I just returned from an amazing two-day excursion to Huashan Mountain. I'll begin from Wednesday evening.
Immediately after I finished teaching my last class Wednesday at 6:45, I rushed out of the office, hailing a taxi to bring me to the bus station in time for its 7:30 departure en-route to Xi'an. I got to the station with plenty of time to spare, and boarded the bus without difficulty or delay.
As always, the bus departed on time exactly at 7:30pm; China's buses (unlike the trains) are wonderfully punctual when it comes to their schedule. The ride lasted about 5 and a half hours for me (the bus continued on to Xi'an, another 150 kilometres west from Huashan), with one rest-area stop about 3 hours in.
When the time came for me to disembark, the ticket man came to fetch me from my seat. I was dropped off at the side of a turnpike leading to Huashan. Evidently, the bus driver didn't want to pay the toll that would be required to go all the way to Huashan. So, at 1am I found myself walking along a quiet Chinese road, heading towards a village I could only hope was nearby. I ran into a taxi about 20 minutes into my walk, and I bargained the guy down to 15 Yuan to drive me to the hotel I'd decided upon. The ride took about 15 minutes, and the taxi driver made sure I got into the hotel safely before taking his leave. I fell asleep soon after getting settled in my room, which was quiet and cool (even with the windows open) – a real treat for me!

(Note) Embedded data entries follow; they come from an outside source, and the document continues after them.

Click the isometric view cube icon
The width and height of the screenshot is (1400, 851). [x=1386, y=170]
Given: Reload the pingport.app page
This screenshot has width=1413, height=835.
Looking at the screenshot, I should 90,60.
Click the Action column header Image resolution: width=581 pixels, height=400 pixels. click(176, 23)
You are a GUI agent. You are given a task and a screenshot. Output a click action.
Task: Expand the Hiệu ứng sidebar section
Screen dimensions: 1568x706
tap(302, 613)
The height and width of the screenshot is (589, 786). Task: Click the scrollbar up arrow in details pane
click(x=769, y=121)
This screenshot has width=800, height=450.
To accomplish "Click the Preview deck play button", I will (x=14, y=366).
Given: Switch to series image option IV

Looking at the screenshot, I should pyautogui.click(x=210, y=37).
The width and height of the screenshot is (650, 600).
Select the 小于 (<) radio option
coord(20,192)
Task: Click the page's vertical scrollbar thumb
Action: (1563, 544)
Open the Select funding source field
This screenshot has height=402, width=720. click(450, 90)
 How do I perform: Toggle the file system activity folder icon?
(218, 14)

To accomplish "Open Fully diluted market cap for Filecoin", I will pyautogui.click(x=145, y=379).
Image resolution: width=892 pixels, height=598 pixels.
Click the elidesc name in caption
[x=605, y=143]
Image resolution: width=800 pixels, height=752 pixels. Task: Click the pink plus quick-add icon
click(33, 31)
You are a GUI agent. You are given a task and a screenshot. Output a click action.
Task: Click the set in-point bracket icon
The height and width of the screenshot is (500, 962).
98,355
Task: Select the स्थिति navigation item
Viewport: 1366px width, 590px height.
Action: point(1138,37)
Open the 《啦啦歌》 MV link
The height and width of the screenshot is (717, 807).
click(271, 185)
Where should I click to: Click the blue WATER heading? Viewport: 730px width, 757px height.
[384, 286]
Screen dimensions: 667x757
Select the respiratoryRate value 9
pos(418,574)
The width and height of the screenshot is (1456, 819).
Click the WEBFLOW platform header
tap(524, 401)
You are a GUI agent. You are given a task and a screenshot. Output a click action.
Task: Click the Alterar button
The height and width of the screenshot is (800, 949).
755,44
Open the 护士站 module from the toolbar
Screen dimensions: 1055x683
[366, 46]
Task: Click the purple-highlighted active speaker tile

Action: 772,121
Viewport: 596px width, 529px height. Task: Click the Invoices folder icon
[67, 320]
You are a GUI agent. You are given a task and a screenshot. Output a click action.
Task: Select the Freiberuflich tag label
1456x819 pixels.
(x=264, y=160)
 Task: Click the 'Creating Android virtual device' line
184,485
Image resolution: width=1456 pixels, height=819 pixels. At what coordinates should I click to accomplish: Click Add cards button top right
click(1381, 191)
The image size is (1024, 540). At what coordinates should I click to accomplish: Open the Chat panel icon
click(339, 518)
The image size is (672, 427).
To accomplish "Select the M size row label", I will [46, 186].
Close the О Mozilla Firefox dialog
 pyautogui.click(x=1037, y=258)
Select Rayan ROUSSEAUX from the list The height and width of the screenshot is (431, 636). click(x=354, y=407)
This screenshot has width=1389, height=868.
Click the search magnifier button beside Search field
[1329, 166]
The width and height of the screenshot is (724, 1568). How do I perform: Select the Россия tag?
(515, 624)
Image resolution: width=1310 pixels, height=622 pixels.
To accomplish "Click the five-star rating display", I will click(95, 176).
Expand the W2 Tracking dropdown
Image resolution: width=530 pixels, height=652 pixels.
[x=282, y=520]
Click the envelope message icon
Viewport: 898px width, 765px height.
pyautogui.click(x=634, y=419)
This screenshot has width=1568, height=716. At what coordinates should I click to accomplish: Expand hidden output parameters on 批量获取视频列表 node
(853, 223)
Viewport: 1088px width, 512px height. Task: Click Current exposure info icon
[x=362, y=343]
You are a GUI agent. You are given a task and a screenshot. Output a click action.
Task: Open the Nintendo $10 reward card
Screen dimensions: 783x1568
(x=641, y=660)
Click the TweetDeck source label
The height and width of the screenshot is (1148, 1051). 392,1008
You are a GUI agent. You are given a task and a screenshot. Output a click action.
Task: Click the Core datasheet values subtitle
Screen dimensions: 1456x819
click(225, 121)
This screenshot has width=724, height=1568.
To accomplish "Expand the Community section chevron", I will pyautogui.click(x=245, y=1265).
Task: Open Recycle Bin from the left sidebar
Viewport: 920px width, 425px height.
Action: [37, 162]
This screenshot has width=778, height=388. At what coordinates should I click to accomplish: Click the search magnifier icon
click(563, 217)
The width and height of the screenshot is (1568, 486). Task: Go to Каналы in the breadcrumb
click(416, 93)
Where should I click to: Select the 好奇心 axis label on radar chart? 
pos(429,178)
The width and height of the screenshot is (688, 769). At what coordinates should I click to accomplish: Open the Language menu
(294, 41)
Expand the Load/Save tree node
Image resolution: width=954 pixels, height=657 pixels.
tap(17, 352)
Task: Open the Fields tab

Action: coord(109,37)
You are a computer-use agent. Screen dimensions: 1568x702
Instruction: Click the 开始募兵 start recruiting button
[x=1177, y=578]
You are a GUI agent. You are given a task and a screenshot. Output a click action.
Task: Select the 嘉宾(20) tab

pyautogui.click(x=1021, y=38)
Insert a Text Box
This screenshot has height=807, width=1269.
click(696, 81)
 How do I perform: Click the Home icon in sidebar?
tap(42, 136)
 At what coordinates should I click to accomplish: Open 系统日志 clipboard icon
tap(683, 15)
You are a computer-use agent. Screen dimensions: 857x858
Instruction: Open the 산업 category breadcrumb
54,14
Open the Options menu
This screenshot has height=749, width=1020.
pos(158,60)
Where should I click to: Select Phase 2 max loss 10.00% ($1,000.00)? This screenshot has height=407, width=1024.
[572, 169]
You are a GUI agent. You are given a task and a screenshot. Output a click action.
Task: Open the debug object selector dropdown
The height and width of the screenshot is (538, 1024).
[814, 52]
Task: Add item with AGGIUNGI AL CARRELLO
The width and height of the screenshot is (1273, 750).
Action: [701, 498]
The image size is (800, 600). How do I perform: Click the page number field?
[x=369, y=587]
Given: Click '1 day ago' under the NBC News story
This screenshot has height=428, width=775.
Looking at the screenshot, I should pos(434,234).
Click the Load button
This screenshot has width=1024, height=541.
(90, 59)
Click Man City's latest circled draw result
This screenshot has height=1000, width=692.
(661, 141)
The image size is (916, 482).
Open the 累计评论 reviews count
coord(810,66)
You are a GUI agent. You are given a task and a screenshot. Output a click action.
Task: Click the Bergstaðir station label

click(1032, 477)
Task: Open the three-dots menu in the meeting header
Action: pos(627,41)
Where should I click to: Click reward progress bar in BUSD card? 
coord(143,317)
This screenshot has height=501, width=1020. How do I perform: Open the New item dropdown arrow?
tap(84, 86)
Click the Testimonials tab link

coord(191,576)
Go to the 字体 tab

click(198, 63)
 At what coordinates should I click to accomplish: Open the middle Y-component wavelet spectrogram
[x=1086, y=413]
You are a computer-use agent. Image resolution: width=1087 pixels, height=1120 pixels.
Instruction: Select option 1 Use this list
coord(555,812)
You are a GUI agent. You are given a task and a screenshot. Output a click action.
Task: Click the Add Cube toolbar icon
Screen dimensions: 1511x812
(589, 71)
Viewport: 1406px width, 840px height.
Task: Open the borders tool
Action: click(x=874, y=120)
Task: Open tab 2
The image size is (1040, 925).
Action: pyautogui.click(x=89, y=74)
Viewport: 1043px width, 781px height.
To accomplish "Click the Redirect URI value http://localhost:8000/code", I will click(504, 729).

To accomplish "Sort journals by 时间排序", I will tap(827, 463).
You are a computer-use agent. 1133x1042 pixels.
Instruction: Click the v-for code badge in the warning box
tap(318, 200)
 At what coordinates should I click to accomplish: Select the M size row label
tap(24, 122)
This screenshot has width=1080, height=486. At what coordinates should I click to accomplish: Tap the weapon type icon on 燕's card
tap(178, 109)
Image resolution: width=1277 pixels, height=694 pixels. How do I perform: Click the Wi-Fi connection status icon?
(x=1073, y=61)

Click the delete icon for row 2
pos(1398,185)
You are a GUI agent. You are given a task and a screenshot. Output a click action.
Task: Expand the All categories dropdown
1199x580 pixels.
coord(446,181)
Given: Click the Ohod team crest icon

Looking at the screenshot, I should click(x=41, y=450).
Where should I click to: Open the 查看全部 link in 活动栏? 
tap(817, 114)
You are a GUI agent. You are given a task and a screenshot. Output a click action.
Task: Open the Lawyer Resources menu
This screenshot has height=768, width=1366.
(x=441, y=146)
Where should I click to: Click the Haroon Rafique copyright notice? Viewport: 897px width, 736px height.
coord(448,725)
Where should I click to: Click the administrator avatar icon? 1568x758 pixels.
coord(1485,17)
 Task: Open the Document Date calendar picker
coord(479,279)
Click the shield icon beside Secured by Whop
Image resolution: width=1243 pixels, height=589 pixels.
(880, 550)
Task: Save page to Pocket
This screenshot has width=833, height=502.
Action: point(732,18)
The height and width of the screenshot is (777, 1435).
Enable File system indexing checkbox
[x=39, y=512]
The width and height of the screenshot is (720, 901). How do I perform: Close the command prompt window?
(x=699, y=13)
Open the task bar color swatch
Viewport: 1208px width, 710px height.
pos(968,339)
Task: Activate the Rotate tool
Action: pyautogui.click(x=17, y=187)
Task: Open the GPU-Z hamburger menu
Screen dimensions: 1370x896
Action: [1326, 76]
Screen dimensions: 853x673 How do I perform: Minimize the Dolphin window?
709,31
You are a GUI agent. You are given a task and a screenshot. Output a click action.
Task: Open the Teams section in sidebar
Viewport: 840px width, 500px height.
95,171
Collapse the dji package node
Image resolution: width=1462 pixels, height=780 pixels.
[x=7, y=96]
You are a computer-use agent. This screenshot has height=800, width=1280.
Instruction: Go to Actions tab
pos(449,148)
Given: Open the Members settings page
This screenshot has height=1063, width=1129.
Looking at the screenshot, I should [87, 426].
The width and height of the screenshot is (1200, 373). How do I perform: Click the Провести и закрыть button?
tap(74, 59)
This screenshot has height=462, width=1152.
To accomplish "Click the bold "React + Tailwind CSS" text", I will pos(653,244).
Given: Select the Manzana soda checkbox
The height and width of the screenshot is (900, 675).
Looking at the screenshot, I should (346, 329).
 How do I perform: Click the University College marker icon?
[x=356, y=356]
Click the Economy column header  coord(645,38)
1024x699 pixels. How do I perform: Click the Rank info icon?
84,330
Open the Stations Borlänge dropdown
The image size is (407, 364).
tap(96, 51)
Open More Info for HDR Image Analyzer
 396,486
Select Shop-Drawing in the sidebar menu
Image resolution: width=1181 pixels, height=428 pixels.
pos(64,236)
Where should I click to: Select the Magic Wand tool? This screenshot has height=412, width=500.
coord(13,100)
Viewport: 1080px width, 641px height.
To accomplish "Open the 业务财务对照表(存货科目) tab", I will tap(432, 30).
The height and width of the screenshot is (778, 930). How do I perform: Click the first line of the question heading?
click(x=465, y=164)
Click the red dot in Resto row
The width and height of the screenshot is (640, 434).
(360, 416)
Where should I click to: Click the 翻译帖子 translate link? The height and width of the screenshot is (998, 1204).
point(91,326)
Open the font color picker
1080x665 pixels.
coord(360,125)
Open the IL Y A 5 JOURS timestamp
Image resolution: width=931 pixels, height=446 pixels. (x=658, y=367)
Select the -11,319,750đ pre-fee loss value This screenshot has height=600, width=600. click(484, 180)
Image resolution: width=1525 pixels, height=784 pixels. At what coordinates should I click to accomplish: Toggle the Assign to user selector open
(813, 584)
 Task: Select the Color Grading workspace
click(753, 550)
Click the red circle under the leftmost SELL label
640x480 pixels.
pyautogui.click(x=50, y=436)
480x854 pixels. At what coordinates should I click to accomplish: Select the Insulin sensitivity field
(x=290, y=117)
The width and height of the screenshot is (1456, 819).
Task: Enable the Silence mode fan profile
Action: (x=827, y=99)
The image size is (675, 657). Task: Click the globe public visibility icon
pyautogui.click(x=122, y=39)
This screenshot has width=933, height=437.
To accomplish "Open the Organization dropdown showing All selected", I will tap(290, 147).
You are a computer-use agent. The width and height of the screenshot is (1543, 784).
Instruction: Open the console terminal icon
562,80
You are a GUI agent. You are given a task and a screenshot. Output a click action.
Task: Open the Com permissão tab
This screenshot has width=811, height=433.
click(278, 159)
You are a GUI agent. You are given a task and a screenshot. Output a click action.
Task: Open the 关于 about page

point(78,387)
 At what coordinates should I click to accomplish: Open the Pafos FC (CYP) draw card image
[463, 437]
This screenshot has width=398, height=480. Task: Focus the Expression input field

I was up at 8am the next morning, and out the door at 8:30. I had a breakfast of sweet soymilk with two long pieces of fried bread. It really was delicious. Around me at breakfast on the street were men and women wearing dark-coloured Chinese robes with hair done up in tight buns at the back of the head, chopsticks holding things in place. To my surprise, I didn't see a single foreigner in this most famous place. I spotted the first one, besides my reflection in the cool mountain stream the path up Huashan periodically followed, in the afternoon.
I began my ascent of the mountain at 9am, fog obscuring any view of the mountain's entirety. Maybe that was a good thing, because climbing those 2200 metres required effort, to say the least.
And the highlight of the climb? The part that endangered my life, of course. To get to one of the more enchanting areas of the mountain, one needs to ascend and descend several sets of truly vertical walls of stone. The ground, which I couldn't see at times because of the clouds below me, must have been at least 500m below me. Hugging the side of the smooth cliff face, I had to carefully lower one nervous foot at a time, placing my feet in carved-out chinks in the granite rock, using a rusty chain to keep me in place. First you descend about 50 metres in this fashion, then you have to inch along sideways another 20 metres until you get to solid ground again. There haven't been many times in my life when I've thought I might die, but this was one of them. I and three Chinese friends I'd met on the mountain did this stretch of the trail together (there weren't many doing it), and we were all damn scared. I didn't realize how crazy it was until it was too late to turn back. When I first noticed the deadly plunge awaiting any mistake I might make, my hands started quivering a bit. I had to take a deep breath before continuing. My Lonely Planet Guidebook really understates what it's like; literally one wrong move, and you slip off the shallow chink your foot is clinging to and disappear into the fog. Anyways, it was awesome; I hope to do it again sometime. Nothing like imminent death to clean your nose and mind after reaching an altitude of 2.2 kilometres.
I left Huashan that same day at about 7pm. I took a bus destined for Xi'an, and at Xi'an I bought a scalped ticket for Zhengzhou leaving at 10:30pm that night. And imagine my luck! The ticket I happened to buy second-hand turned out to be a sleeper! So I had a lovely sleep on the train, arriving back in Zhengzhou at 6am this morning.
And here I am, with still a whole day to rest and reflect on the past few days.